Answer: $\frac{1}{4} \left( \ln\left|\frac{x+1}{x-1}\right| - \frac{2x}{x^2-1} \right) + C$ Explain
This is a question about breaking down a fraction into simpler parts (partial fractions) and then finding its integral. The solving step is:

Hi there! I'm Alex Johnson, and I just love math puzzles! This one looks like fun, it's like taking a big fraction and breaking it into tiny, easy-to-handle pieces!

First, let's look at the bottom part of our fraction: $(x^2-1)^2$.
I know that $x^2-1$ is like a difference of squares, so it can be written as $(x-1)(x+1)$.
Since it's squared, our denominator becomes $((x-1)(x+1))^2$, which is $(x-1)^2 (x+1)^2$.
So, our big fraction is $\frac{1}{(x-1)^2 (x+1)^2}$.

Now, for the "breaking apart" part!

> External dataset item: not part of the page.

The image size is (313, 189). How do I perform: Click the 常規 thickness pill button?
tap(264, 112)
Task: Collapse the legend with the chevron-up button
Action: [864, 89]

When we have factors like $(x-1)^2$ and $(x+1)^2$, we need to set up our partial fractions like this:
$\frac{1}{(x-1)^2 (x+1)^2} = \frac{A}{x-1} + \frac{B}{(x-1)^2} + \frac{C}{x+1} + \frac{D}{(x+1)^2}$

To find A, B, C, and D, we multiply everything by the big denominator $(x-1)^2 (x+1)^2$:
$1 = A(x-1)(x+1)^2 + B(x+1)^2 + C(x+1)(x-1)^2 + D(x-1)^2$

Now, we play a game of "plug and check" to find A, B, C, D!
1. If $x=1$:
$1 = A(0)(2)^2 + B(2)^2 + C(2)(0)^2 + D(0)^2$
$1 = 0 + 4B + 0 + 0 \Rightarrow 4B = 1 \Rightarrow B = \frac{1}{4}$
2. If $x=-1$:
$1 = A(-2)(0)^2 + B(0)^2 + C(0)(-2)^2 + D(-2)^2$
$1 = 0 + 0 + 0 + 4D \Rightarrow 4D = 1 \Rightarrow D = \frac{1}{4}$

So far, we have $B=1/4$ and $D=1/4$. Let's put those back into our equation:
$1 = A(x-1)(x+1)^2 + \frac{1}{4}(x+1)^2 + C(x+1)(x-1)^2 + \frac{1}{4}(x-1)^2$

Now, let's try other easy numbers for $x$, like $x=0$:
$1 = A(-1)(1)^2 + \frac{1}{4}(1)^2 + C(1)(-1)^2 + \frac{1}{4}(-1)^2$
$1 = -A + \frac{1}{4} + C + \frac{1}{4}$
$1 = -A + C + \frac{1}{2}$
Subtract $\frac{1}{2}$ from both sides: $\frac{1}{2} = -A + C$ (Equation 1)

Let's try $x=2$:
$1 = A(1)(3)^2 + \frac{1}{4}(3)^2 + C(3)(1)^2 + \frac{1}{4}(1)^2$
$1 = 9A + \frac{9}{4} + 3C + \frac{1}{4}$
$1 = 9A + 3C + \frac{10}{4}$
$1 = 9A + 3C + \frac{5}{2}$
Subtract $\frac{5}{2}$ from both sides: $1 - \frac{5}{2} = 9A + 3C \Rightarrow -\frac{3}{2} = 9A + 3C$ (Equation 2)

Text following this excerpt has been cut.